_WHAT THE EXERCISE ASKS_
All of the data must be returned exactly as given.

_Data records_
________

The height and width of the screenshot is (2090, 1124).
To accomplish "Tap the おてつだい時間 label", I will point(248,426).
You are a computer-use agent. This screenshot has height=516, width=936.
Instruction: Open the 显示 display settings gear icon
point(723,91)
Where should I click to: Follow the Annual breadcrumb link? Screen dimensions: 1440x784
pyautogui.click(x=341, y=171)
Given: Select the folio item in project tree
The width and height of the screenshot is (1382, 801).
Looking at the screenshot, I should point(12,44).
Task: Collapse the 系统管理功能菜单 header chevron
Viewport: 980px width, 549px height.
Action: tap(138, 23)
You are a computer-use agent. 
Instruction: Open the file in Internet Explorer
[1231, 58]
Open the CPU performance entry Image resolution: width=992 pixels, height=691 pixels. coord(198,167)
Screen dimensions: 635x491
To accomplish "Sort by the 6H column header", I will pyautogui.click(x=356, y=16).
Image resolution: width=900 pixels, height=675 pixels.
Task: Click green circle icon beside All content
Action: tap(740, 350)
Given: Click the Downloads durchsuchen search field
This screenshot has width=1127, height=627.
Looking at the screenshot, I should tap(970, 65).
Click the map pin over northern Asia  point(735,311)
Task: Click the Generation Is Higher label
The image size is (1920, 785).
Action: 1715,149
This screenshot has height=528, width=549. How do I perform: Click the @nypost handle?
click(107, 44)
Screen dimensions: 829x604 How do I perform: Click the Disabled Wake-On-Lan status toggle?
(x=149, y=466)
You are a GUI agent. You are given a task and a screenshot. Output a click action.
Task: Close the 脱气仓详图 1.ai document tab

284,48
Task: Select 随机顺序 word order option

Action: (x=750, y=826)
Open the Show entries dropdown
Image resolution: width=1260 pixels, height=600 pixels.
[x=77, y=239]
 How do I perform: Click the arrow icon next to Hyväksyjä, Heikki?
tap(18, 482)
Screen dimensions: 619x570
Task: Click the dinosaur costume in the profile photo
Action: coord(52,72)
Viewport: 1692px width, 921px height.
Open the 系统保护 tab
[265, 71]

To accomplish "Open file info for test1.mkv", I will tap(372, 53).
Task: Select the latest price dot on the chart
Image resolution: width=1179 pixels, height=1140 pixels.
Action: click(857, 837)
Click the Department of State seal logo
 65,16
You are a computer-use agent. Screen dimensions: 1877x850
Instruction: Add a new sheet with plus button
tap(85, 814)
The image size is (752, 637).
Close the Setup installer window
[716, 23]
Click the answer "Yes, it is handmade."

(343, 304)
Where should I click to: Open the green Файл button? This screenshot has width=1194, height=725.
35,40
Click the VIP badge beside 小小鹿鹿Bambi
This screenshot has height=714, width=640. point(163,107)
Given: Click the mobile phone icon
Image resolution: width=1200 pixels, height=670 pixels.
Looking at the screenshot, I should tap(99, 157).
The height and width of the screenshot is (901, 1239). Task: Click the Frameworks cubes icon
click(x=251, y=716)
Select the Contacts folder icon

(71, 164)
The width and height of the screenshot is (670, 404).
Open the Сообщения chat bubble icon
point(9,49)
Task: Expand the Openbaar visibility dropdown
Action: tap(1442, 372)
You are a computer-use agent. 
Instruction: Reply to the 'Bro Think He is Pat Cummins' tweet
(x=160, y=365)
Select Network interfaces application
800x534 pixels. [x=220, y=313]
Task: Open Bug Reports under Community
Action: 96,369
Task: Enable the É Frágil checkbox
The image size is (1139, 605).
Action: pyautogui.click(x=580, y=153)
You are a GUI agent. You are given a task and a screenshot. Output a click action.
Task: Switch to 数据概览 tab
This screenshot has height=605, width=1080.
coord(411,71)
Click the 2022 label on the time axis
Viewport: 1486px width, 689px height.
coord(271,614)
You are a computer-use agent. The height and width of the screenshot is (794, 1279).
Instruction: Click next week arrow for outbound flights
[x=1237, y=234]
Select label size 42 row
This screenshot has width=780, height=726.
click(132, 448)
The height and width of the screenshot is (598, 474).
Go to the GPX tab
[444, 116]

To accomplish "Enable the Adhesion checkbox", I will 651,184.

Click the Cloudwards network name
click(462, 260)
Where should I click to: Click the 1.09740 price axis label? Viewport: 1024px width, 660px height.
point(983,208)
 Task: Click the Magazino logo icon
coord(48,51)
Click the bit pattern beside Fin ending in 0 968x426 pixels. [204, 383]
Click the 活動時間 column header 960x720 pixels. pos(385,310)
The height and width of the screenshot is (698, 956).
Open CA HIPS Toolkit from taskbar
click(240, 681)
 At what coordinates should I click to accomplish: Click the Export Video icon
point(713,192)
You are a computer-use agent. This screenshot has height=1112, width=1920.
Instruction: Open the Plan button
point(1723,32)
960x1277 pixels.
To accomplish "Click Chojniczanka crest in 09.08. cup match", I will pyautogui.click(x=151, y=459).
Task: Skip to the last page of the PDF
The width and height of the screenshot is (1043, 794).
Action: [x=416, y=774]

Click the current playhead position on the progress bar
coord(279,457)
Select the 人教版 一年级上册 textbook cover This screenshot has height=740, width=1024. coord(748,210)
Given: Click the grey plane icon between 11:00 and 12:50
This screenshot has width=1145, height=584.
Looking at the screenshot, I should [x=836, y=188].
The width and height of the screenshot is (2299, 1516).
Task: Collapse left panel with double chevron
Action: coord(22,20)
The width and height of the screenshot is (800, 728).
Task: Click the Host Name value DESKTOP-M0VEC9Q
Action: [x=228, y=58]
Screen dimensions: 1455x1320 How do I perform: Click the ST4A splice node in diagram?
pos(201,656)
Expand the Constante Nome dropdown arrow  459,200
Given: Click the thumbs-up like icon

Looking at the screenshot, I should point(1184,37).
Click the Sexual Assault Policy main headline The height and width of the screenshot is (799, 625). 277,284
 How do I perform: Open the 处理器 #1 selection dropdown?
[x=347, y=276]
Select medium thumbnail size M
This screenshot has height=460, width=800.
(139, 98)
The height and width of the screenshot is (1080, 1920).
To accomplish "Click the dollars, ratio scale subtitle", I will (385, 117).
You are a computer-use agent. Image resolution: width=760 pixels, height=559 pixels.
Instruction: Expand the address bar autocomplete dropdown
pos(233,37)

________

_SOLVED PROBLEM_
The height and width of the screenshot is (2090, 1124).
To accomplish "Tap the おてつだい時間 label", I will point(248,426).
You are a computer-use agent. This screenshot has height=516, width=936.
Instruction: Open the 显示 display settings gear icon
point(723,91)
Where should I click to: Follow the Annual breadcrumb link? Screen dimensions: 1440x784
pyautogui.click(x=341, y=171)
Given: Select the folio item in project tree
The width and height of the screenshot is (1382, 801).
Looking at the screenshot, I should point(12,44).
Task: Collapse the 系统管理功能菜单 header chevron
Viewport: 980px width, 549px height.
Action: tap(138, 23)
You are a computer-use agent. 
Instruction: Open the file in Internet Explorer
[1231, 58]
Open the CPU performance entry Image resolution: width=992 pixels, height=691 pixels. coord(198,167)
Screen dimensions: 635x491
To accomplish "Sort by the 6H column header", I will pyautogui.click(x=356, y=16).
Image resolution: width=900 pixels, height=675 pixels.
Task: Click green circle icon beside All content
Action: tap(740, 350)
Given: Click the Downloads durchsuchen search field
This screenshot has width=1127, height=627.
Looking at the screenshot, I should tap(970, 65).
Click the map pin over northern Asia  point(735,311)
Task: Click the Generation Is Higher label
The image size is (1920, 785).
Action: 1715,149
This screenshot has height=528, width=549. How do I perform: Click the @nypost handle?
click(107, 44)
Screen dimensions: 829x604 How do I perform: Click the Disabled Wake-On-Lan status toggle?
(x=149, y=466)
You are a GUI agent. You are given a task and a screenshot. Output a click action.
Task: Close the 脱气仓详图 1.ai document tab

284,48
Task: Select 随机顺序 word order option

Action: (x=750, y=826)
Open the Show entries dropdown
Image resolution: width=1260 pixels, height=600 pixels.
[x=77, y=239]
 How do I perform: Click the arrow icon next to Hyväksyjä, Heikki?
tap(18, 482)
Screen dimensions: 619x570
Task: Click the dinosaur costume in the profile photo
Action: coord(52,72)
Viewport: 1692px width, 921px height.
Open the 系统保护 tab
[265, 71]

To accomplish "Open file info for test1.mkv", I will tap(372, 53).
Task: Select the latest price dot on the chart
Image resolution: width=1179 pixels, height=1140 pixels.
Action: click(857, 837)
Click the Department of State seal logo
 65,16
You are a computer-use agent. Screen dimensions: 1877x850
Instruction: Add a new sheet with plus button
tap(85, 814)
The image size is (752, 637).
Close the Setup installer window
[716, 23]
Click the answer "Yes, it is handmade."

(343, 304)
Where should I click to: Open the green Файл button? This screenshot has width=1194, height=725.
35,40
Click the VIP badge beside 小小鹿鹿Bambi
This screenshot has height=714, width=640. point(163,107)
Given: Click the mobile phone icon
Image resolution: width=1200 pixels, height=670 pixels.
Looking at the screenshot, I should tap(99, 157).
The height and width of the screenshot is (901, 1239). Task: Click the Frameworks cubes icon
click(x=251, y=716)
Select the Contacts folder icon

(71, 164)
The width and height of the screenshot is (670, 404).
Open the Сообщения chat bubble icon
point(9,49)
Task: Expand the Openbaar visibility dropdown
Action: tap(1442, 372)
You are a computer-use agent. 
Instruction: Reply to the 'Bro Think He is Pat Cummins' tweet
(x=160, y=365)
Select Network interfaces application
800x534 pixels. [x=220, y=313]
Task: Open Bug Reports under Community
Action: 96,369
Task: Enable the É Frágil checkbox
The image size is (1139, 605).
Action: pyautogui.click(x=580, y=153)
You are a GUI agent. You are given a task and a screenshot. Output a click action.
Task: Switch to 数据概览 tab
This screenshot has height=605, width=1080.
coord(411,71)
Click the 2022 label on the time axis
Viewport: 1486px width, 689px height.
coord(271,614)
You are a computer-use agent. The height and width of the screenshot is (794, 1279).
Instruction: Click next week arrow for outbound flights
[x=1237, y=234]
Select label size 42 row
This screenshot has width=780, height=726.
click(132, 448)
The height and width of the screenshot is (598, 474).
Go to the GPX tab
[444, 116]

To accomplish "Enable the Adhesion checkbox", I will 651,184.

Click the Cloudwards network name
click(462, 260)
Where should I click to: Click the 1.09740 price axis label? Viewport: 1024px width, 660px height.
point(983,208)
 Task: Click the Magazino logo icon
coord(48,51)
Click the bit pattern beside Fin ending in 0 968x426 pixels. [204, 383]
Click the 活動時間 column header 960x720 pixels. pos(385,310)
The height and width of the screenshot is (698, 956).
Open CA HIPS Toolkit from taskbar
click(240, 681)
 At what coordinates should I click to accomplish: Click the Export Video icon
point(713,192)
You are a computer-use agent. This screenshot has height=1112, width=1920.
Instruction: Open the Plan button
point(1723,32)
960x1277 pixels.
To accomplish "Click Chojniczanka crest in 09.08. cup match", I will pyautogui.click(x=151, y=459).
Task: Skip to the last page of the PDF
The width and height of the screenshot is (1043, 794).
Action: [x=416, y=774]

Click the current playhead position on the progress bar
coord(279,457)
Select the 人教版 一年级上册 textbook cover This screenshot has height=740, width=1024. coord(748,210)
Given: Click the grey plane icon between 11:00 and 12:50
This screenshot has width=1145, height=584.
Looking at the screenshot, I should [x=836, y=188].
The width and height of the screenshot is (2299, 1516).
Task: Collapse left panel with double chevron
Action: coord(22,20)
The width and height of the screenshot is (800, 728).
Task: Click the Host Name value DESKTOP-M0VEC9Q
Action: [x=228, y=58]
Screen dimensions: 1455x1320 How do I perform: Click the ST4A splice node in diagram?
pos(201,656)
Expand the Constante Nome dropdown arrow  459,200
Given: Click the thumbs-up like icon

Looking at the screenshot, I should point(1184,37).
Click the Sexual Assault Policy main headline The height and width of the screenshot is (799, 625). 277,284
 How do I perform: Open the 处理器 #1 selection dropdown?
[x=347, y=276]
Select medium thumbnail size M
This screenshot has height=460, width=800.
(139, 98)
The height and width of the screenshot is (1080, 1920).
To accomplish "Click the dollars, ratio scale subtitle", I will (385, 117).
You are a computer-use agent. Image resolution: width=760 pixels, height=559 pixels.
Instruction: Expand the address bar autocomplete dropdown
pos(233,37)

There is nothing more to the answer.